Yesterday the ICE cotton December contract settled at 72.10 cents per pound (0.453 kg), up by 70 points. The March 2025 contract was higher by 61 points, reaching 73.92 cents.
The US dollar index was down by 0.5 per cent due to early Fed rate cut prospects. A weaker dollar makes cotton purchases cheaper for foreign buyers. Crude oil prices were stronger after US inventory data was released. Higher crude oil prices also supported cotton, as the polyester value chain became more expensive, according to trade analysts.
The trading volume for the day was 24,831 contracts, while 26,666 contracts were cleared the previous day. Total open interest has been on an upward trajectory for 10 consecutive sessions, adding 9,938 contracts since the two-month low on July 1. Open interest now stands at 218,621 contracts.
US weather conditions have generally been favourable for most cotton-growing regions. Rain forecast in areas from Texas to the east are expected to benefit the crop. However, extremely high temperatures west of Texas, which had slightly eased, are anticipated to rise again in the coming week. The impact of these fluctuating temperatures on cotton yields remains uncertain.
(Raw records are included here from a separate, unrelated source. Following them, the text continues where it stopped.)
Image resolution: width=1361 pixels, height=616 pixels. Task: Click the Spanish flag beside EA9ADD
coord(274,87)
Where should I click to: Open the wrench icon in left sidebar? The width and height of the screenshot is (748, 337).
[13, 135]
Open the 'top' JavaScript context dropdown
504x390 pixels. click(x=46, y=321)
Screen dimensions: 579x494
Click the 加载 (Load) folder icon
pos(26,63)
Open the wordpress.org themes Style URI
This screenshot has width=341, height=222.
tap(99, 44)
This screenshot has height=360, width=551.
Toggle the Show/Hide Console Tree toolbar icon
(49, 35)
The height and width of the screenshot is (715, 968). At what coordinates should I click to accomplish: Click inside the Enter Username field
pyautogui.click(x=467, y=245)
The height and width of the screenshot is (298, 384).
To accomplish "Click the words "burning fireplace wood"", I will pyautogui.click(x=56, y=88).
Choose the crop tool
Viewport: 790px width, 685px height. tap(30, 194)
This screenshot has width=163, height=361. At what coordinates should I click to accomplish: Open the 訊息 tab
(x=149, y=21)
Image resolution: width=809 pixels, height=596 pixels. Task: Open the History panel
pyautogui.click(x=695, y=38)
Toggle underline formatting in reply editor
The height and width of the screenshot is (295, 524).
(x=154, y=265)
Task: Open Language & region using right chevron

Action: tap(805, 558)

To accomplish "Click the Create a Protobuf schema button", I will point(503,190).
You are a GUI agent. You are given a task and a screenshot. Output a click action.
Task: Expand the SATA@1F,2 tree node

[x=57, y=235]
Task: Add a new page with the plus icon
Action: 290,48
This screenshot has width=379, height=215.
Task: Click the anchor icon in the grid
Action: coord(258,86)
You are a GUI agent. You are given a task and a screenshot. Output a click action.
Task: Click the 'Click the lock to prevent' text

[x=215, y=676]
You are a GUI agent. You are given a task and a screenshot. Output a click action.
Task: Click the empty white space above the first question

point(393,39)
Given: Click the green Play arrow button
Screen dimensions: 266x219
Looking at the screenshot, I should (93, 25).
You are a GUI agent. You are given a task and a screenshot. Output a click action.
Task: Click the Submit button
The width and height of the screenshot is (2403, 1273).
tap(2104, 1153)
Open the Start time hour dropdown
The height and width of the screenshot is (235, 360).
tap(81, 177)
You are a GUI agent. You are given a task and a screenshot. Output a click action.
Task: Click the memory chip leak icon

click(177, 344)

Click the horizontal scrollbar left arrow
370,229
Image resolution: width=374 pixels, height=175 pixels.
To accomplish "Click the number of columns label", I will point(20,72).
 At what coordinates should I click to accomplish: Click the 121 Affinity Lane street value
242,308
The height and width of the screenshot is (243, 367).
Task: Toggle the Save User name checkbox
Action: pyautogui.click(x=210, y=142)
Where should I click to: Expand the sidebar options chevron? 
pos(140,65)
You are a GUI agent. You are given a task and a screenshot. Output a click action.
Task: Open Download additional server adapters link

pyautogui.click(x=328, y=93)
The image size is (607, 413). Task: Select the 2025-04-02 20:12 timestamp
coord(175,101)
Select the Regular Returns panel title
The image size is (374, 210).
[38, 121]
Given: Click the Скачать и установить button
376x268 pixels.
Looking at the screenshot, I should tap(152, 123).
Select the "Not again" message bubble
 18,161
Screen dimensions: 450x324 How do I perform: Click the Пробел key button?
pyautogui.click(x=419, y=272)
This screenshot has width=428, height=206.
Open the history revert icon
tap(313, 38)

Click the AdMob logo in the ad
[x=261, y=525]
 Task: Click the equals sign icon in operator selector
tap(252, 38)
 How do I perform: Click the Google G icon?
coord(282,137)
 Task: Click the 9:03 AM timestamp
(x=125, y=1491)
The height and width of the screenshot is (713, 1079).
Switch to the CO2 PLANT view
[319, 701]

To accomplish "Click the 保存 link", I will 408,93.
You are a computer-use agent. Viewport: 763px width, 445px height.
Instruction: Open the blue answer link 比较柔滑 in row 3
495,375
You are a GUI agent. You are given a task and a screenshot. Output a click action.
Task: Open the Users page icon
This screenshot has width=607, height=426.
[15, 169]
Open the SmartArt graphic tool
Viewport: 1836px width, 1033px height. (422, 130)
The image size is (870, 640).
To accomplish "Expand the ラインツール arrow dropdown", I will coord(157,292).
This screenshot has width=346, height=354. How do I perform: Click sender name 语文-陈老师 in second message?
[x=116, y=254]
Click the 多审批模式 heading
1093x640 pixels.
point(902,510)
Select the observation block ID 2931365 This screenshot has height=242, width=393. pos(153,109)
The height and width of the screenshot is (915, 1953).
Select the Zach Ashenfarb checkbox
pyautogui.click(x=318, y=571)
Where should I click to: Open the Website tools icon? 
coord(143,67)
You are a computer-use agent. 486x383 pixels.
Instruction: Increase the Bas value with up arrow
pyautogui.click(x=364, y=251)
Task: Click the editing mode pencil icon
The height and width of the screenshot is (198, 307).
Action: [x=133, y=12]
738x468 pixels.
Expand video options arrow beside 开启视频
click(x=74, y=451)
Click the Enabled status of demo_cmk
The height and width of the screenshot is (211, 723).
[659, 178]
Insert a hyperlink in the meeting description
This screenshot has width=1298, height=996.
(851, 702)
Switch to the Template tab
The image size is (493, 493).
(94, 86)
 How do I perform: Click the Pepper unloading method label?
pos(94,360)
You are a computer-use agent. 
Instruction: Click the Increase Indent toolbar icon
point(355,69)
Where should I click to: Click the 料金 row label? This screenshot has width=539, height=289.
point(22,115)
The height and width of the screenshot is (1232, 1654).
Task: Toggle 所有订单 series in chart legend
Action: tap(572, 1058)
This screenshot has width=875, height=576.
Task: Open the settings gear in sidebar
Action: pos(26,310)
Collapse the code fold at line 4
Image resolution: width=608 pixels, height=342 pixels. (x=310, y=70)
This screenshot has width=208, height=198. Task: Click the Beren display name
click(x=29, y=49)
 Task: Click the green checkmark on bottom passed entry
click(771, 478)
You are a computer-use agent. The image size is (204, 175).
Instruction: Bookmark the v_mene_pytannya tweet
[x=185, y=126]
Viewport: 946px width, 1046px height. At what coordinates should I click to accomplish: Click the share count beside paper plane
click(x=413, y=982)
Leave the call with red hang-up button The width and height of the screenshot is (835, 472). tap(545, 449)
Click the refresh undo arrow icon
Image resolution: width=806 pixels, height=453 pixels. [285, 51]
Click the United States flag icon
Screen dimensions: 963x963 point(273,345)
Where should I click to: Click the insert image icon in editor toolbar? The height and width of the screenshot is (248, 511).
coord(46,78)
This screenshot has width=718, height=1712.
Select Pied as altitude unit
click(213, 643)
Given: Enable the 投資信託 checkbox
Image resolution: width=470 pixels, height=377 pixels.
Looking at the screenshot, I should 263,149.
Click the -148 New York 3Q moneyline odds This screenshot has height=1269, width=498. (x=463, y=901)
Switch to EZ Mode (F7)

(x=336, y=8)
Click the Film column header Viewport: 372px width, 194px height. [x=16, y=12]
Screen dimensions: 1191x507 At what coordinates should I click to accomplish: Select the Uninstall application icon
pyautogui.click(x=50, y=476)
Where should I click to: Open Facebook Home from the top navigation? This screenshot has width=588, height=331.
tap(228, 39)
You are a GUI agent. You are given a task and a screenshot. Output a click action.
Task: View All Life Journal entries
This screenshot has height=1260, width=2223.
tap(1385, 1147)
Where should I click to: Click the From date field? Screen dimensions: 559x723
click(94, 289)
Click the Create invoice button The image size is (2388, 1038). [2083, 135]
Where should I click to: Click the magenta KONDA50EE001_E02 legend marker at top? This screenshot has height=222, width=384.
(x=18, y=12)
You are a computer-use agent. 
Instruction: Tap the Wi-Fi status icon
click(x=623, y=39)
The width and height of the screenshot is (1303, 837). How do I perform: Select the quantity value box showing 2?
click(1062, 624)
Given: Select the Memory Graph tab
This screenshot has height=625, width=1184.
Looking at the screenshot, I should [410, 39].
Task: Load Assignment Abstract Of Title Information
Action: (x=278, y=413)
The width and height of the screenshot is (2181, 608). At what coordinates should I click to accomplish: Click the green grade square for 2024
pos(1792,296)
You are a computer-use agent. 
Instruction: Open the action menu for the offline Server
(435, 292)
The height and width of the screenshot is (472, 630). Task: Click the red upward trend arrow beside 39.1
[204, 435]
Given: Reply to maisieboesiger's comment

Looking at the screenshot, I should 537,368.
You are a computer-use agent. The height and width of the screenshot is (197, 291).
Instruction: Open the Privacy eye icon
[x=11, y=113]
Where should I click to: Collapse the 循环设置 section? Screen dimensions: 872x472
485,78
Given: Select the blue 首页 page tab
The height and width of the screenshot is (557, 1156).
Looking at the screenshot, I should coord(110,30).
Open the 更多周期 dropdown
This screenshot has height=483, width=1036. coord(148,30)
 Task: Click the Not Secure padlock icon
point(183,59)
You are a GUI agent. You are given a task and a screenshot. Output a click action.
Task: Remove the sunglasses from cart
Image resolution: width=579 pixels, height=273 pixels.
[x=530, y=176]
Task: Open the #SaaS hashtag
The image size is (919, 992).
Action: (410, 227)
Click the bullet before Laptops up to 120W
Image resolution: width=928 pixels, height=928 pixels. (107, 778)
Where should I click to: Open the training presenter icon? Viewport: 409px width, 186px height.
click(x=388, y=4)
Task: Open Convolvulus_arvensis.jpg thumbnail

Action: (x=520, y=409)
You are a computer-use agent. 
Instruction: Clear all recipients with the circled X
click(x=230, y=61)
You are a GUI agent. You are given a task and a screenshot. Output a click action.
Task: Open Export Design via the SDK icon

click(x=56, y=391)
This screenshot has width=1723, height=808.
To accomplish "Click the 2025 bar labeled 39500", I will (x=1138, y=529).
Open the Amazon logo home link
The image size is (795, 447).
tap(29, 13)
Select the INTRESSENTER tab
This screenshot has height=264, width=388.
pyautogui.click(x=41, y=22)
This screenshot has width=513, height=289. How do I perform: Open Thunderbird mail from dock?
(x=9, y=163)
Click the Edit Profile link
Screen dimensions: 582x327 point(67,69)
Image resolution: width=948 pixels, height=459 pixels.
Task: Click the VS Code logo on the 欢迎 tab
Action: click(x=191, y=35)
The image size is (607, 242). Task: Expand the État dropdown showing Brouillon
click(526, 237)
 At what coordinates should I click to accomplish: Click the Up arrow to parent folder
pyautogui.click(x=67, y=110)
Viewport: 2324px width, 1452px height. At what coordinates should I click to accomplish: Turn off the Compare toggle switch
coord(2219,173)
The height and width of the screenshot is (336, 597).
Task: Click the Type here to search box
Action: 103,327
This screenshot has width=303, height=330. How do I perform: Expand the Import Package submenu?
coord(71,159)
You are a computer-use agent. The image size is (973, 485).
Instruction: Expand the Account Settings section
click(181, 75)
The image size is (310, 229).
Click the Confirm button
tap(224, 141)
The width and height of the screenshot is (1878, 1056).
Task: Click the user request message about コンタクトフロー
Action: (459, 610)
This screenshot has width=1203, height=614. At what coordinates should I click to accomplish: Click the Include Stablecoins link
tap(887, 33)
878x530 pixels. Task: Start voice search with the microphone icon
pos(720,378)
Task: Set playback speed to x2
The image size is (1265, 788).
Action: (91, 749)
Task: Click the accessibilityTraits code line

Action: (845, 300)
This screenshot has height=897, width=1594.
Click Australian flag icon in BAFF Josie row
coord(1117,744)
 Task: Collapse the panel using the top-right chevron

Certified cotton stocks have remained unchanged at 41,122 bales. There has been no significant buying or selling of the crop in the ground, resulting in relatively stagnant market activity. The USDA Cotton Export Report will provide further insights into export demand and market dynamics.
On Thursday, ICE cotton for December 2024 was traded at 71.86 cents per pound, down 0.21 cent. Cash cotton traded at 65.62 cents (up 0.75 cent), the October contract at 71.12 cents (up 0.75 cent), the March 2025 contract at 73.69 cents per pound (down 0.23 cent), the May 2025 contract at 75.04 cents (down 0.23 cent), and the July 2025 contract at 75.94 cents (down 0.21 cent). A few contracts remained at the level of the last closing, with no trading noted today.